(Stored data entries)

*** Block opens ***

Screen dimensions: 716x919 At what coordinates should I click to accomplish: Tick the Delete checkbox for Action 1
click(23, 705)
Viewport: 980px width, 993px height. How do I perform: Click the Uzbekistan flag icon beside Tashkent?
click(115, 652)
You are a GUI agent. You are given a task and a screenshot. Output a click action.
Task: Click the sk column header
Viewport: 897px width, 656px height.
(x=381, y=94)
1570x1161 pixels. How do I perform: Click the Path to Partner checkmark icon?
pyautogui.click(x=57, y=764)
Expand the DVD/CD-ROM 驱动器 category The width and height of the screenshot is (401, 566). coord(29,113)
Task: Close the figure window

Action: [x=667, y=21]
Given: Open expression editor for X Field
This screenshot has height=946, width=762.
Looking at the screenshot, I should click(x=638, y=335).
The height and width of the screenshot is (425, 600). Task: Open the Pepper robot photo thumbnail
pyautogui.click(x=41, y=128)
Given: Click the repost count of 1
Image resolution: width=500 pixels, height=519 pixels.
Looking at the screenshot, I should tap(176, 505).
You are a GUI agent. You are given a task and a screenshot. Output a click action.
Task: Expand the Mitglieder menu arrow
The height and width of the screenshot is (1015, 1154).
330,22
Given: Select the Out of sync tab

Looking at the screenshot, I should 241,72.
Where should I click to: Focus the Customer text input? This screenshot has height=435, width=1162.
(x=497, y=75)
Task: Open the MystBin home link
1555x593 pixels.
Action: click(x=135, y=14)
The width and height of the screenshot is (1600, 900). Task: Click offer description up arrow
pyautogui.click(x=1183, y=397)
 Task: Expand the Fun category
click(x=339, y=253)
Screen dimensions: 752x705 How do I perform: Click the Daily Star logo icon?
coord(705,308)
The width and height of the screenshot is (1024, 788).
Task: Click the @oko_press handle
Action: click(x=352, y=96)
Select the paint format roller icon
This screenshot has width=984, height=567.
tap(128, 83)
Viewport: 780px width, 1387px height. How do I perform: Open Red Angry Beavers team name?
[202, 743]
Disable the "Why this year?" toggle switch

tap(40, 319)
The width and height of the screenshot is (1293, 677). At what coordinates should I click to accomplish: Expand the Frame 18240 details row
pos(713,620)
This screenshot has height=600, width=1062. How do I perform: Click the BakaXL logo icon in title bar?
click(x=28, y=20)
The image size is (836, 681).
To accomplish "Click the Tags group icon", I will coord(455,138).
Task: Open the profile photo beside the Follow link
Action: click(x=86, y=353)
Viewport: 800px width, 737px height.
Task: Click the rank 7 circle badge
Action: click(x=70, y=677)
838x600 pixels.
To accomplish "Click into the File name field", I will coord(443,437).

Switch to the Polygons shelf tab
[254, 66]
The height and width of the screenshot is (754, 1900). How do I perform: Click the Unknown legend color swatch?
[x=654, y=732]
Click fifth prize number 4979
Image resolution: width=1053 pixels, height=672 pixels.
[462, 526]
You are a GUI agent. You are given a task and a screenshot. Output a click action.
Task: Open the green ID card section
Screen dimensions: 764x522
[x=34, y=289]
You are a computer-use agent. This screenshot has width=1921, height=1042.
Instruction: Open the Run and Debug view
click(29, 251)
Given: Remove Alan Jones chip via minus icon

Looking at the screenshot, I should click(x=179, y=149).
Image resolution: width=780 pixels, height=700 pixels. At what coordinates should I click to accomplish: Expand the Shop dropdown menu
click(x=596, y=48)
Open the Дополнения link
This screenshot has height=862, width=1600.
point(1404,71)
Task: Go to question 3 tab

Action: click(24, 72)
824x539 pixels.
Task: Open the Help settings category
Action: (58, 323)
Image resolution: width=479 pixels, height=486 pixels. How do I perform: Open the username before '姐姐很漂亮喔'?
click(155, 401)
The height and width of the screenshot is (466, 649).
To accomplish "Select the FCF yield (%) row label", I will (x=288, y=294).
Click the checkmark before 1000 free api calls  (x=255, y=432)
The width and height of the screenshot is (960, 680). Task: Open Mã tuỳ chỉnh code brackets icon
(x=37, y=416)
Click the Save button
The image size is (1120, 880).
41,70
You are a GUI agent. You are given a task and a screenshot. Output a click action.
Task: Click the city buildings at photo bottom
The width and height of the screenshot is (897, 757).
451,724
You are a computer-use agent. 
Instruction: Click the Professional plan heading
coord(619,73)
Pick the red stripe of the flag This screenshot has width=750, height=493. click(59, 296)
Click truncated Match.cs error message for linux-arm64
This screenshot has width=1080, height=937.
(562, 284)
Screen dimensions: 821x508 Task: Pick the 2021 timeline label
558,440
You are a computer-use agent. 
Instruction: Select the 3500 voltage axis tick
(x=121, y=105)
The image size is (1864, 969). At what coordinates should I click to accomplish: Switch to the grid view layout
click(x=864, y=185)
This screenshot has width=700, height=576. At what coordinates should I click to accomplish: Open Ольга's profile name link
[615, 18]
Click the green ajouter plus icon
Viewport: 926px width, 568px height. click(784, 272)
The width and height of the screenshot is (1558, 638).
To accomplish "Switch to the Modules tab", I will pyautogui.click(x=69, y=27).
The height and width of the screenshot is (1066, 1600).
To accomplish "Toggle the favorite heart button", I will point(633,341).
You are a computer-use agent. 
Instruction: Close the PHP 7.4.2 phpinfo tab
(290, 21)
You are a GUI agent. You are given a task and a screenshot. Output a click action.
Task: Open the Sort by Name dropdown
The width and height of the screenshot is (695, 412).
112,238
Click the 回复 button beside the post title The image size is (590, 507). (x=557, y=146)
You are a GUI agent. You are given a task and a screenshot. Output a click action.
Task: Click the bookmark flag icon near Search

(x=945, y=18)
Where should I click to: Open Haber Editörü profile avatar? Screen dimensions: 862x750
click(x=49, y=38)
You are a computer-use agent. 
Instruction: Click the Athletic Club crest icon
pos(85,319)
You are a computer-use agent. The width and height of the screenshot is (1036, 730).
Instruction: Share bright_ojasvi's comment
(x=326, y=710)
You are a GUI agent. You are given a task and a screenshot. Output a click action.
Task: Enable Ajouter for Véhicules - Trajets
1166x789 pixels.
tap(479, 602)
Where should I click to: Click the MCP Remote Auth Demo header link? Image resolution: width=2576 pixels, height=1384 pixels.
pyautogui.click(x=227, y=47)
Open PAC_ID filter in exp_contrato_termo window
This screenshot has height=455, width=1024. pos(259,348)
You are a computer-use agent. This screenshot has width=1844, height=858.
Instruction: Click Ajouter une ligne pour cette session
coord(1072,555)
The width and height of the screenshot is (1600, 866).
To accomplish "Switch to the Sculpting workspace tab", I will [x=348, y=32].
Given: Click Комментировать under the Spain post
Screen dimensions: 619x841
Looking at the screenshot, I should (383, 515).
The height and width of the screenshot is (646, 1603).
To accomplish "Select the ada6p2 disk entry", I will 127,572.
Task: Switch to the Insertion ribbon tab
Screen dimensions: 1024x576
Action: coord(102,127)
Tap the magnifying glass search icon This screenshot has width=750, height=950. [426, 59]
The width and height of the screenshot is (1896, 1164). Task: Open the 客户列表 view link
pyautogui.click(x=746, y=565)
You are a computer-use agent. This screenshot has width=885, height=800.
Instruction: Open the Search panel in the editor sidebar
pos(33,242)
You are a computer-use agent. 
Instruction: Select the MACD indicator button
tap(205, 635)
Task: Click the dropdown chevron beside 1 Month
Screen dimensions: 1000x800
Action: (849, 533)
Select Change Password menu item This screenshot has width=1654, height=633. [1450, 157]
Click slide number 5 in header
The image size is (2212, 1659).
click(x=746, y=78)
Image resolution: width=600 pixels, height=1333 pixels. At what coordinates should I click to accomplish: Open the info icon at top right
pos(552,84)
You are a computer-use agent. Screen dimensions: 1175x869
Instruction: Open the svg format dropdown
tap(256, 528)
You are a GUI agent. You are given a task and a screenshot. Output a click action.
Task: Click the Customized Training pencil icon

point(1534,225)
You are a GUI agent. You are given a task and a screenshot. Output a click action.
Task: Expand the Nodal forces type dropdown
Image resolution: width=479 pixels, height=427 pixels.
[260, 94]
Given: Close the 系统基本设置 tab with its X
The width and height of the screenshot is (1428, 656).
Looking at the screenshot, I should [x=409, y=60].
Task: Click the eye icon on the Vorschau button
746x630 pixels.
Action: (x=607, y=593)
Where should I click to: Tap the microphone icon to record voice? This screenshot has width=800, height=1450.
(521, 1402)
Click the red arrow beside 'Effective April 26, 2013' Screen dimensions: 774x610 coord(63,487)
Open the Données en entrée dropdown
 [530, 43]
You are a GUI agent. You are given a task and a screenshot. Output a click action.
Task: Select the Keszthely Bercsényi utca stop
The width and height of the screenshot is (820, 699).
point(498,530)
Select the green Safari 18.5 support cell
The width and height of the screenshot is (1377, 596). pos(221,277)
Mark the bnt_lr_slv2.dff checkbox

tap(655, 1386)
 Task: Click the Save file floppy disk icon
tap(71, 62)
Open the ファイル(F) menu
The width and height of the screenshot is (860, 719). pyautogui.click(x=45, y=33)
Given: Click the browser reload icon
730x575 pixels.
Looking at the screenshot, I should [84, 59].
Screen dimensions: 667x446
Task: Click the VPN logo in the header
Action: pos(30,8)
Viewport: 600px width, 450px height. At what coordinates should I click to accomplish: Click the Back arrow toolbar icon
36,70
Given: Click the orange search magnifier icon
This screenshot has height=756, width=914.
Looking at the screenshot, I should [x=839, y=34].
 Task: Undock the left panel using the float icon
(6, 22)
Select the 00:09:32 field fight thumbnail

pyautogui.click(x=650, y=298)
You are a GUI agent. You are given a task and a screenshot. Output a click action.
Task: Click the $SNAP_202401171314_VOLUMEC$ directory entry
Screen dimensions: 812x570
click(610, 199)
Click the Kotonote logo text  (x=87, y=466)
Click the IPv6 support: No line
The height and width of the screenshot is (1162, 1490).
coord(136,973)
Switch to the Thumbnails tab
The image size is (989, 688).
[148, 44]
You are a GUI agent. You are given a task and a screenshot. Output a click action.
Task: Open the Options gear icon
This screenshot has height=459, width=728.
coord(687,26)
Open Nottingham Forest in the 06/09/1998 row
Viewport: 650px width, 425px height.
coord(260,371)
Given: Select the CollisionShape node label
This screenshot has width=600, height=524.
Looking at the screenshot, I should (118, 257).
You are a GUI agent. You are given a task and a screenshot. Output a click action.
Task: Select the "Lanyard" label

*** Block closes ***

- **Activity**
Go through the records and show every line with the string "entry" in it.

- **Solution for this exercise**
To accomplish "Select the ada6p2 disk entry", I will 127,572.
Task: Click the $SNAP_202401171314_VOLUMEC$ directory entry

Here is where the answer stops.